The only award I missed kind of irritated me, I have to admit: Best Documentary Short.  “Smile Pinki” took down what I thought to be the best of the field (and being the most cinematic, the most likely winner), Steve Okazaki’s “The Conscience of Nhem En.”  But there was a concerted publicity effort behind the former that maybe I should have paid more attention to.

(More, plus a full list of tonight’s Oscar winners, after the jump.)

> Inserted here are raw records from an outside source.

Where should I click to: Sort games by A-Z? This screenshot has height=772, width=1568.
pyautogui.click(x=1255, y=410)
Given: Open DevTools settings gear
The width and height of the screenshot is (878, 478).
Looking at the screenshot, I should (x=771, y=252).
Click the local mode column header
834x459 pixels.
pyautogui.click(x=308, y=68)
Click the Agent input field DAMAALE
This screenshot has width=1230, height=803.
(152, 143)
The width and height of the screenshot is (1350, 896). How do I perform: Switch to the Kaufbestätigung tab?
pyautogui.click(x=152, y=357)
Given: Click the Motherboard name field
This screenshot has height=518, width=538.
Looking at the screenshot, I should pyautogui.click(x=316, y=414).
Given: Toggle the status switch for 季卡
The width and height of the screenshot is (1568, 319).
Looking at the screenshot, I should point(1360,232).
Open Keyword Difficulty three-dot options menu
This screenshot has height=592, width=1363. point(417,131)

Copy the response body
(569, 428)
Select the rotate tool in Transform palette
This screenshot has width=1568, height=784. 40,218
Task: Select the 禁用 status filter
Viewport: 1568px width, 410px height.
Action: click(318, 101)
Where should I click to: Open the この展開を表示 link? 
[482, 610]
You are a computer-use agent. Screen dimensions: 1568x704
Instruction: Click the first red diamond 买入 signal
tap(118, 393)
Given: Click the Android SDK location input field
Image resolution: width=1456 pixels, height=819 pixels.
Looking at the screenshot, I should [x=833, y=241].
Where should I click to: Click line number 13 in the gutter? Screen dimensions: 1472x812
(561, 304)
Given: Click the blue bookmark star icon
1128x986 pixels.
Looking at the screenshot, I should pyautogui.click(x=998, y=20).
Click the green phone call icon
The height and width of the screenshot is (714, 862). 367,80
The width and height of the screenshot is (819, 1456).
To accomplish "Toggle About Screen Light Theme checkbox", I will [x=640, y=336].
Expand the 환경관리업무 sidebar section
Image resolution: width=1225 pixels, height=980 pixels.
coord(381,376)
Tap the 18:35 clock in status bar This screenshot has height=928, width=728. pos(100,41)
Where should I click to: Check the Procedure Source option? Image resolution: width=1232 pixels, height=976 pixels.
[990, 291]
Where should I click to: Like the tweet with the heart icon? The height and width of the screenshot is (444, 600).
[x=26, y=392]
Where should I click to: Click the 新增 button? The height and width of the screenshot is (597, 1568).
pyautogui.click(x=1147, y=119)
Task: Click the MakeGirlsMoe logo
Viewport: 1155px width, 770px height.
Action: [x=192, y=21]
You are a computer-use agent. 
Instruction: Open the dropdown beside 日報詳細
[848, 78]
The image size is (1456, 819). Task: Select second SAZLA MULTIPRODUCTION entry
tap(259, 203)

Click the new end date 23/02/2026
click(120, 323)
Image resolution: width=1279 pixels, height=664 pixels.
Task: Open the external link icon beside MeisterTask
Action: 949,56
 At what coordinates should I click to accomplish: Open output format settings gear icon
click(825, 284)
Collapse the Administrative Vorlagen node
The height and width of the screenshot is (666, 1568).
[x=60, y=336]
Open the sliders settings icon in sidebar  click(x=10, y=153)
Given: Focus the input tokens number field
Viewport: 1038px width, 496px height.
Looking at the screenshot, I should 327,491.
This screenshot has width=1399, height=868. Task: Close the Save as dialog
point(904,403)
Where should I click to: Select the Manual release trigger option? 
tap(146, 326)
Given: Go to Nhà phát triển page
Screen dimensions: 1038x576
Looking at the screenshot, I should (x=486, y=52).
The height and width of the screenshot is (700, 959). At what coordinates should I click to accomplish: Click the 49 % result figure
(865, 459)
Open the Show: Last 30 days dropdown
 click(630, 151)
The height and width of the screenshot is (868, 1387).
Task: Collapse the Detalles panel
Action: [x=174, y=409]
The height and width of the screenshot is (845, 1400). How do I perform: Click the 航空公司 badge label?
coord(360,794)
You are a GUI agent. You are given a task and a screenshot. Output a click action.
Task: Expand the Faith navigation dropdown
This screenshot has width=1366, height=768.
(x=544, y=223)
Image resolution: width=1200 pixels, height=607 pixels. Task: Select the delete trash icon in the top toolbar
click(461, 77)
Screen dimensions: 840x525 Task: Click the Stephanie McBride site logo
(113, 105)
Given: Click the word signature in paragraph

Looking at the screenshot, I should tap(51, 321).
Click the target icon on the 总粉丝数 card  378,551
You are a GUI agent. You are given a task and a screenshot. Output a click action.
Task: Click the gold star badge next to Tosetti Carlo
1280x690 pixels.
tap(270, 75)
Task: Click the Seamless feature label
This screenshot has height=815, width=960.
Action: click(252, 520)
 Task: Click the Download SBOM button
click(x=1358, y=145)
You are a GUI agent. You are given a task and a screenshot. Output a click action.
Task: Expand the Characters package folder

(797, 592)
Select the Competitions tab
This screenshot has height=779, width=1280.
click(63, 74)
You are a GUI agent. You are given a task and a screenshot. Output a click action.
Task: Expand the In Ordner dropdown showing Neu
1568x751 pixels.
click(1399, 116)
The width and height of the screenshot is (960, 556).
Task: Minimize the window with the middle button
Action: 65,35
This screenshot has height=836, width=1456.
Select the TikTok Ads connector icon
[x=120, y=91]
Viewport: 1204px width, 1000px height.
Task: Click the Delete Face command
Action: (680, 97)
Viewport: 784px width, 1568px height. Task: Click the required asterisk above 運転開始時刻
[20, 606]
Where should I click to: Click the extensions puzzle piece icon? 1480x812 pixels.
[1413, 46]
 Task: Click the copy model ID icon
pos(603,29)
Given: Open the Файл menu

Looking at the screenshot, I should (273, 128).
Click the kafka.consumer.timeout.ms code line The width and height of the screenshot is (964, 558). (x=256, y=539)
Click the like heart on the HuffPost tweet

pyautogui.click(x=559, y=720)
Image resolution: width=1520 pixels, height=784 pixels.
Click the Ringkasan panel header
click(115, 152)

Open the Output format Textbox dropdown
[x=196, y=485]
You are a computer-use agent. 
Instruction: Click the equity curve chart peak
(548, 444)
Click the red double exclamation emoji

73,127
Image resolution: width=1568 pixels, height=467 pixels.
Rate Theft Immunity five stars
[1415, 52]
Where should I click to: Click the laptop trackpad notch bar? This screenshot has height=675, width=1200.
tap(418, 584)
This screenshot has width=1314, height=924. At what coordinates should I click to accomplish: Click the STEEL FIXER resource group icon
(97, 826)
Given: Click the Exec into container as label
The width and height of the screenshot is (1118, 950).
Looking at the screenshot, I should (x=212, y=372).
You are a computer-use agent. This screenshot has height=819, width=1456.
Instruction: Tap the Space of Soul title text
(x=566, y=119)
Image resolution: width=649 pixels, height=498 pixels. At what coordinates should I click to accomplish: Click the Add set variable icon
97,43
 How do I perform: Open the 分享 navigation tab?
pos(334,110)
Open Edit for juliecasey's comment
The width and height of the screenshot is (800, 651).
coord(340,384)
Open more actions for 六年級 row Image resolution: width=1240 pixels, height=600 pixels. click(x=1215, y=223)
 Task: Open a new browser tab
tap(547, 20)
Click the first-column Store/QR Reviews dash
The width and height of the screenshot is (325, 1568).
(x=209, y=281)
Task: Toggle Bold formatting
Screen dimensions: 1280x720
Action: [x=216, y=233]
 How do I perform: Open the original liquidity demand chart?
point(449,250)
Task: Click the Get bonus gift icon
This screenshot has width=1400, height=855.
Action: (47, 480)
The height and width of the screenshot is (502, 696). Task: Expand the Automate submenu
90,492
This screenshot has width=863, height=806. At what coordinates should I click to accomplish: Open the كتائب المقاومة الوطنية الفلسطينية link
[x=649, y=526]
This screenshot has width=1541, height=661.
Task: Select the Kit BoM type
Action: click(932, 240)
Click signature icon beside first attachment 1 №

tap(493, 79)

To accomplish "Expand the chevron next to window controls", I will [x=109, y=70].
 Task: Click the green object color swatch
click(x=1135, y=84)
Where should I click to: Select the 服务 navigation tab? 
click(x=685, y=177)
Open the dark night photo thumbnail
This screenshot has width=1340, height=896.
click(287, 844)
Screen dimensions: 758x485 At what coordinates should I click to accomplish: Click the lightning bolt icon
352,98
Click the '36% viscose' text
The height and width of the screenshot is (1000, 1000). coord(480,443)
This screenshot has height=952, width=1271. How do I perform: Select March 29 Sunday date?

The rest: anticipated.  Winslet didn’t hypervenelate too much, Cruz gave a cute speech preparing her for the circuit once again next year and Heath Ledger’s family gave a touching acceptance on his behalf for what has to be considered the performance of the year in “The Dark Knight.”  I couldn’t imagine a better way to close this chapter.

The show
Bill Condon and Laurence Mark deserve a big pat on the back for injecting more class into an evening that has largely fallen the way of pomposity and snooze-worthy pacing.  Building the show to mirror a film’s journey to the screen was a simple but somewhat brilliant way into a hefty slate of 24 Oscar presentations.

Grouping the design categories and the post-production awards into separate segments made for an efficient and streamlined conveyor belt for seven of the night’s awards.  I was shocked how far along we were 60 minutes into the thing.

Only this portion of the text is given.